Dataset excerpts
*****
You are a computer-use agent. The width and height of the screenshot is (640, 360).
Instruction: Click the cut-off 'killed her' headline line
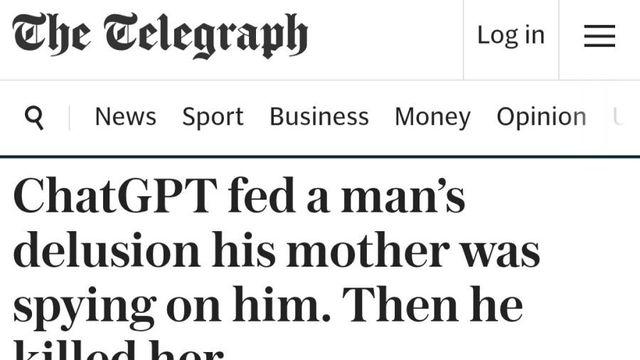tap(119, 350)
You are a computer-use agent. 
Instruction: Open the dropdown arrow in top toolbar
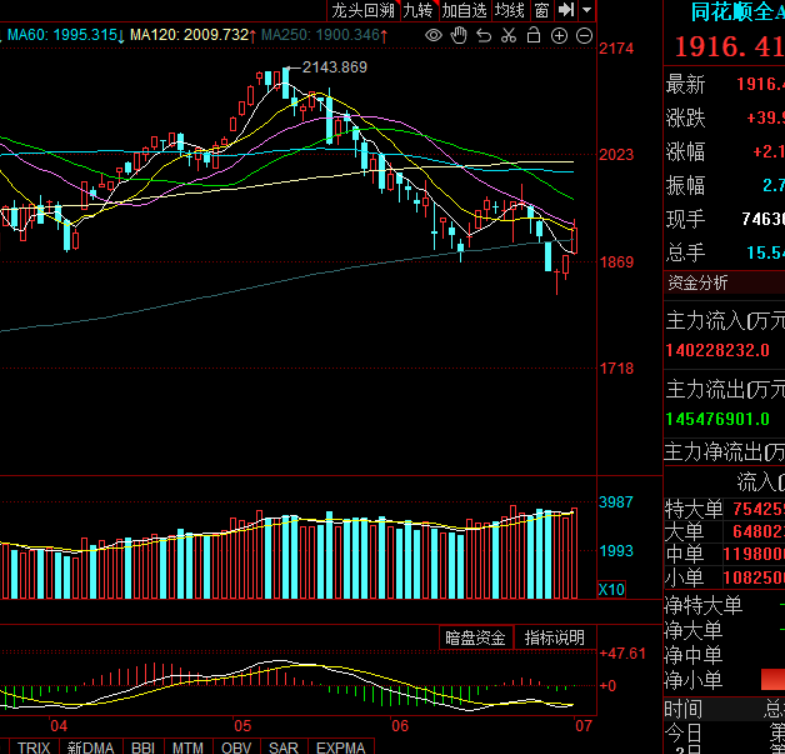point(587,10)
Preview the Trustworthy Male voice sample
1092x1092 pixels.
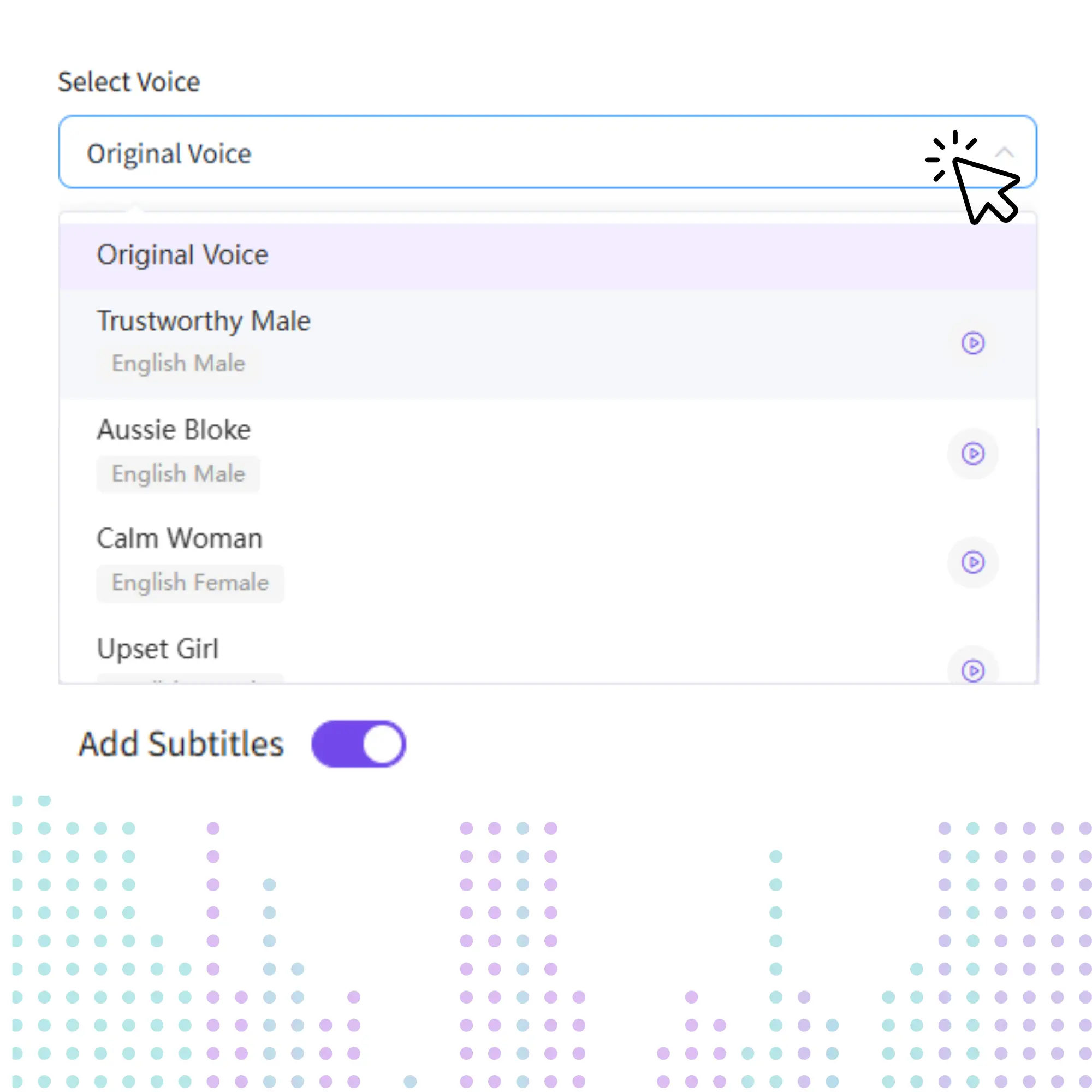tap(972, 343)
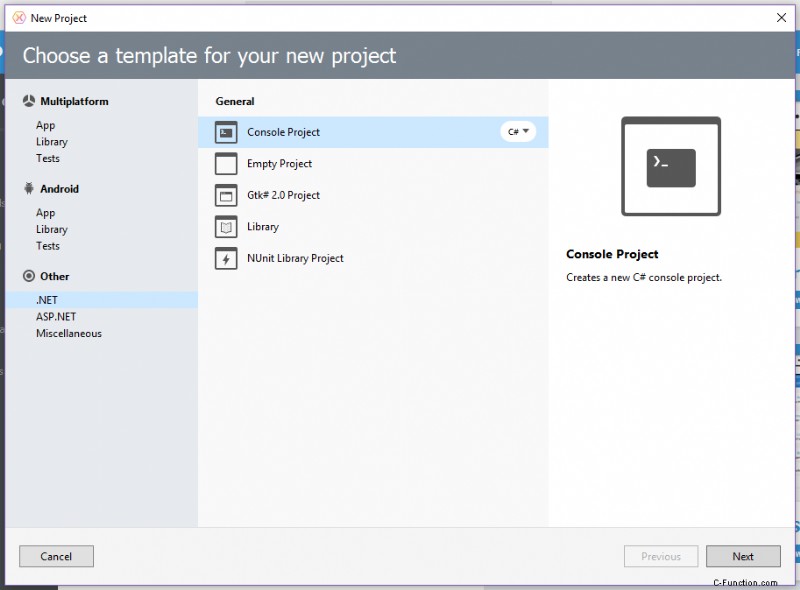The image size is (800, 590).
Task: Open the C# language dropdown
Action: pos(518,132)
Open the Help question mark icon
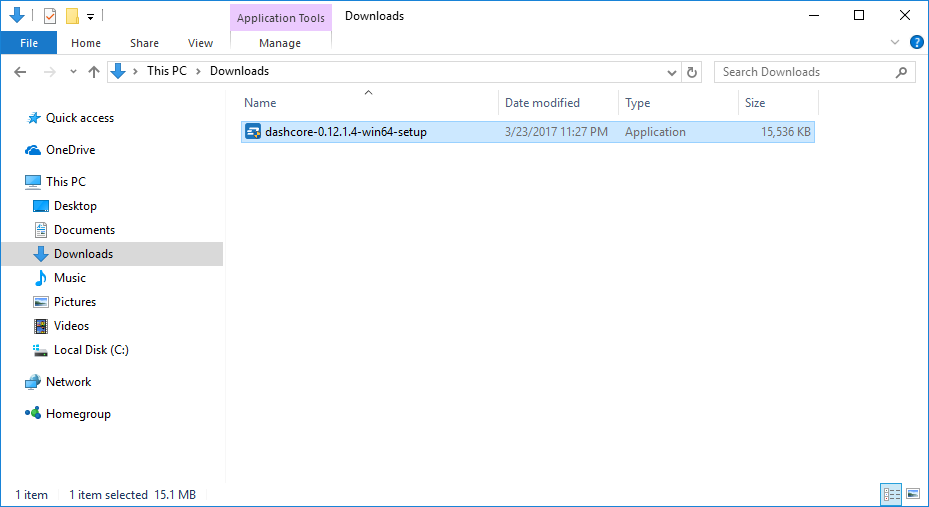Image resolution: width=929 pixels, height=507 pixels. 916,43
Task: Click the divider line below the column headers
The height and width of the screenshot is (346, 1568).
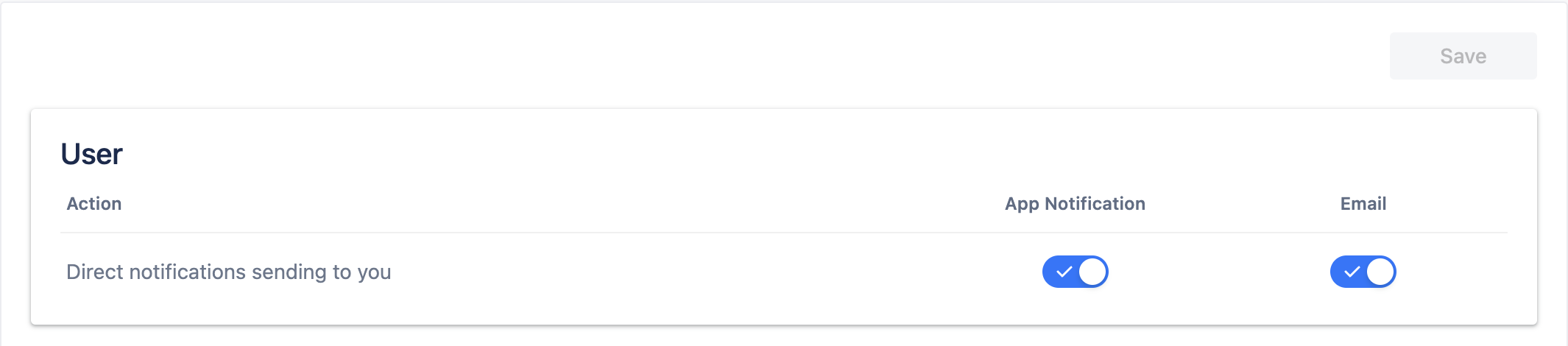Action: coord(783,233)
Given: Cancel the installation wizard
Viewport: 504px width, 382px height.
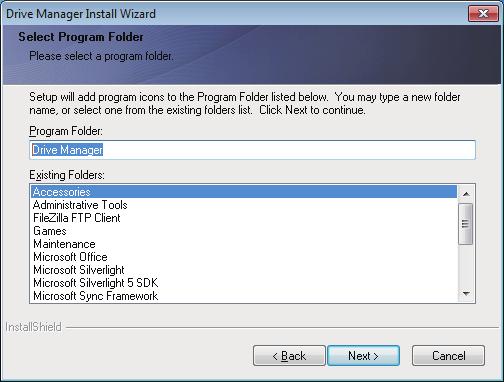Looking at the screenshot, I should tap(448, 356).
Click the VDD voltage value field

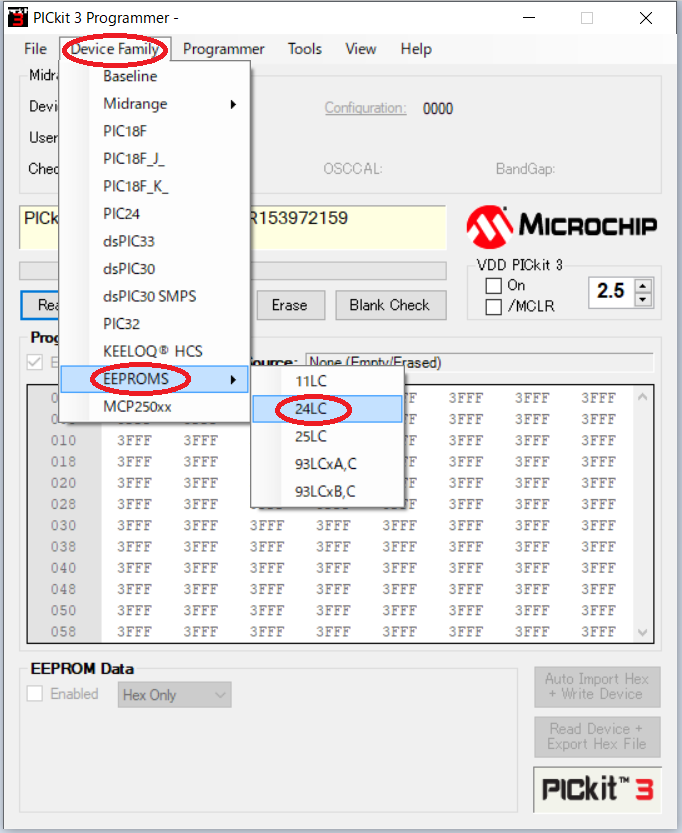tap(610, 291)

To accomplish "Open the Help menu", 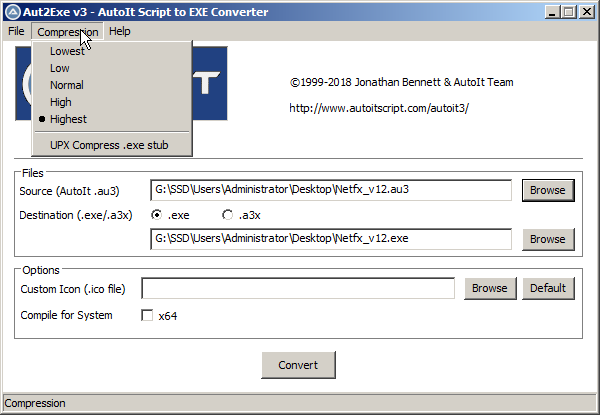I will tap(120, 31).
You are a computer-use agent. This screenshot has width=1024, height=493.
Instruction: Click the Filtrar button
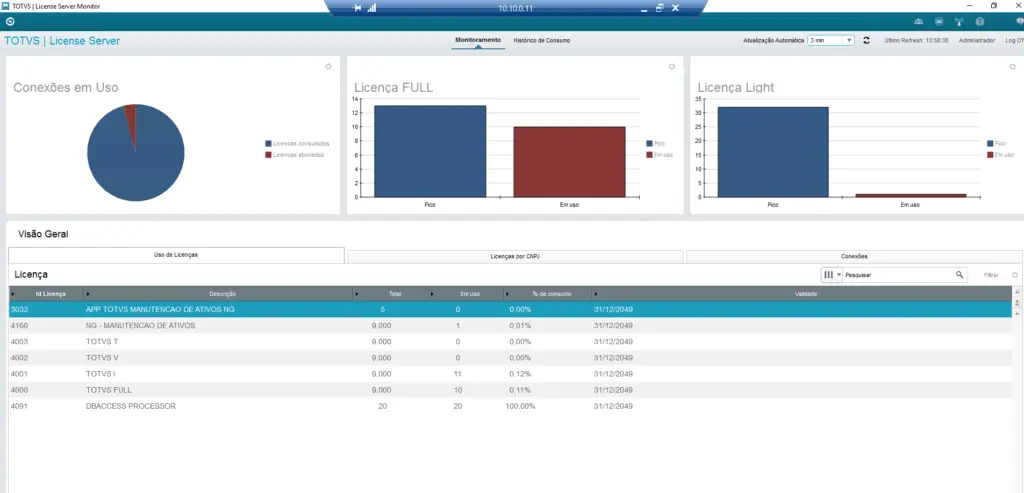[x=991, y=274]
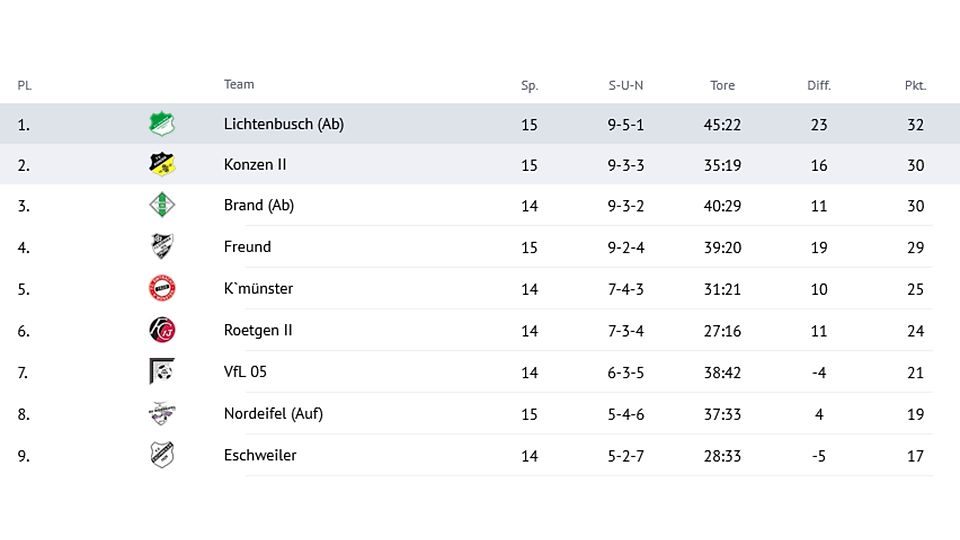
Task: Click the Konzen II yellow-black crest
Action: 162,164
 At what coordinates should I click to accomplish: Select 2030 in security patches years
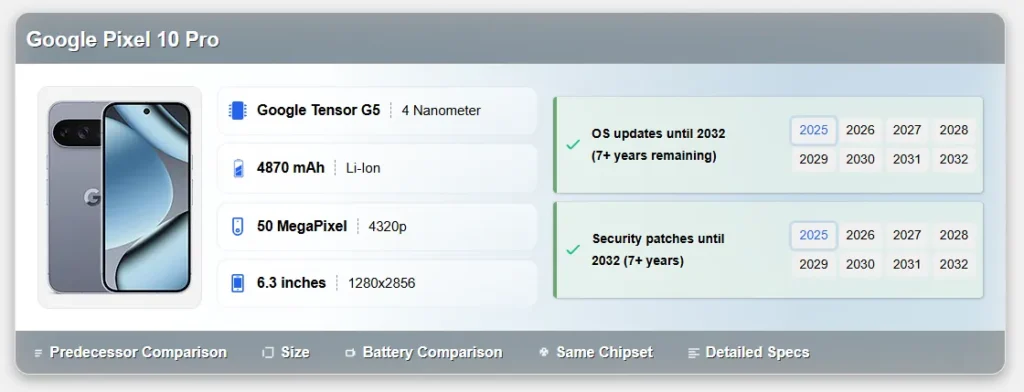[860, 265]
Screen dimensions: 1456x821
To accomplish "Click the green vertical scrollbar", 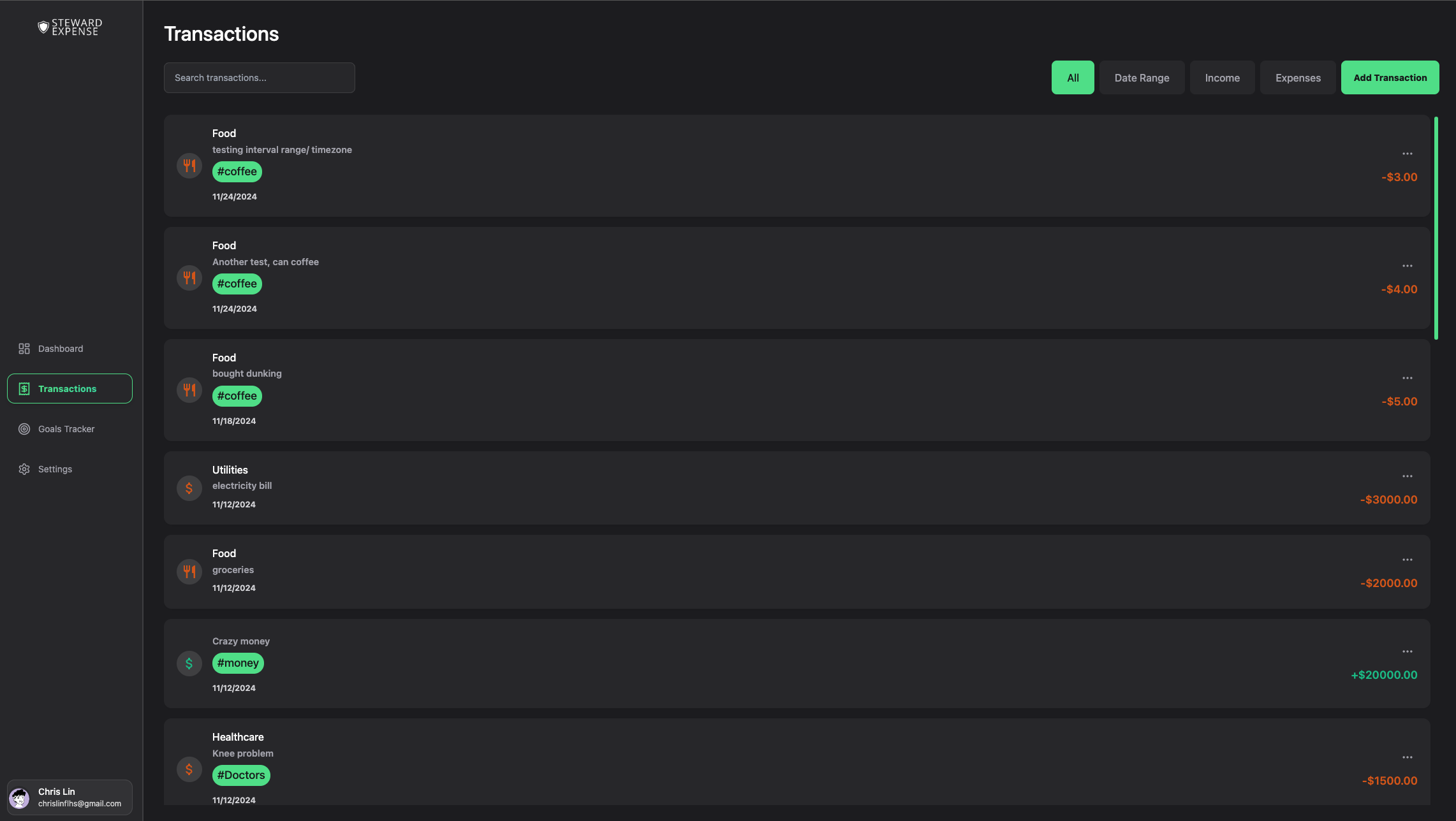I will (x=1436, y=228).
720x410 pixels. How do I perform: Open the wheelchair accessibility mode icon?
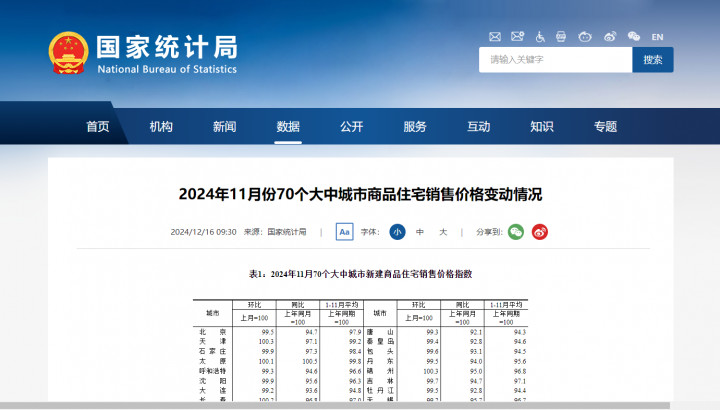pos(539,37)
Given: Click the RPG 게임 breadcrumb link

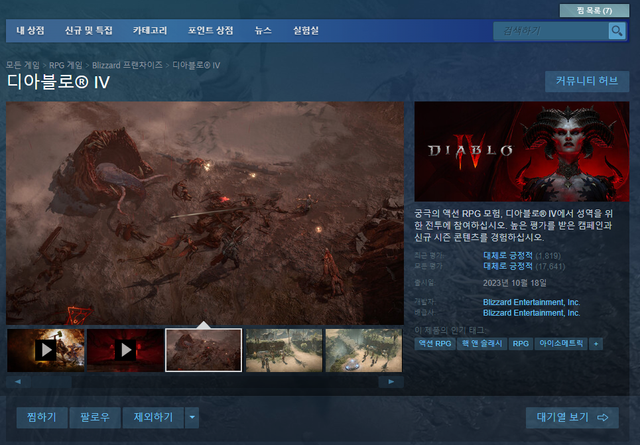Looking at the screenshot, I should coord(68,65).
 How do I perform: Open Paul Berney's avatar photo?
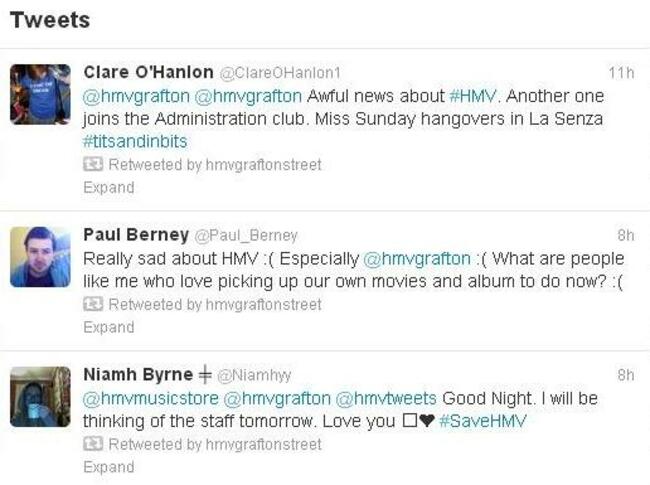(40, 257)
*****
Work request = If a line in the entries above contains "computer", include it in the count, then report only the total.

Answer for this exercise = 3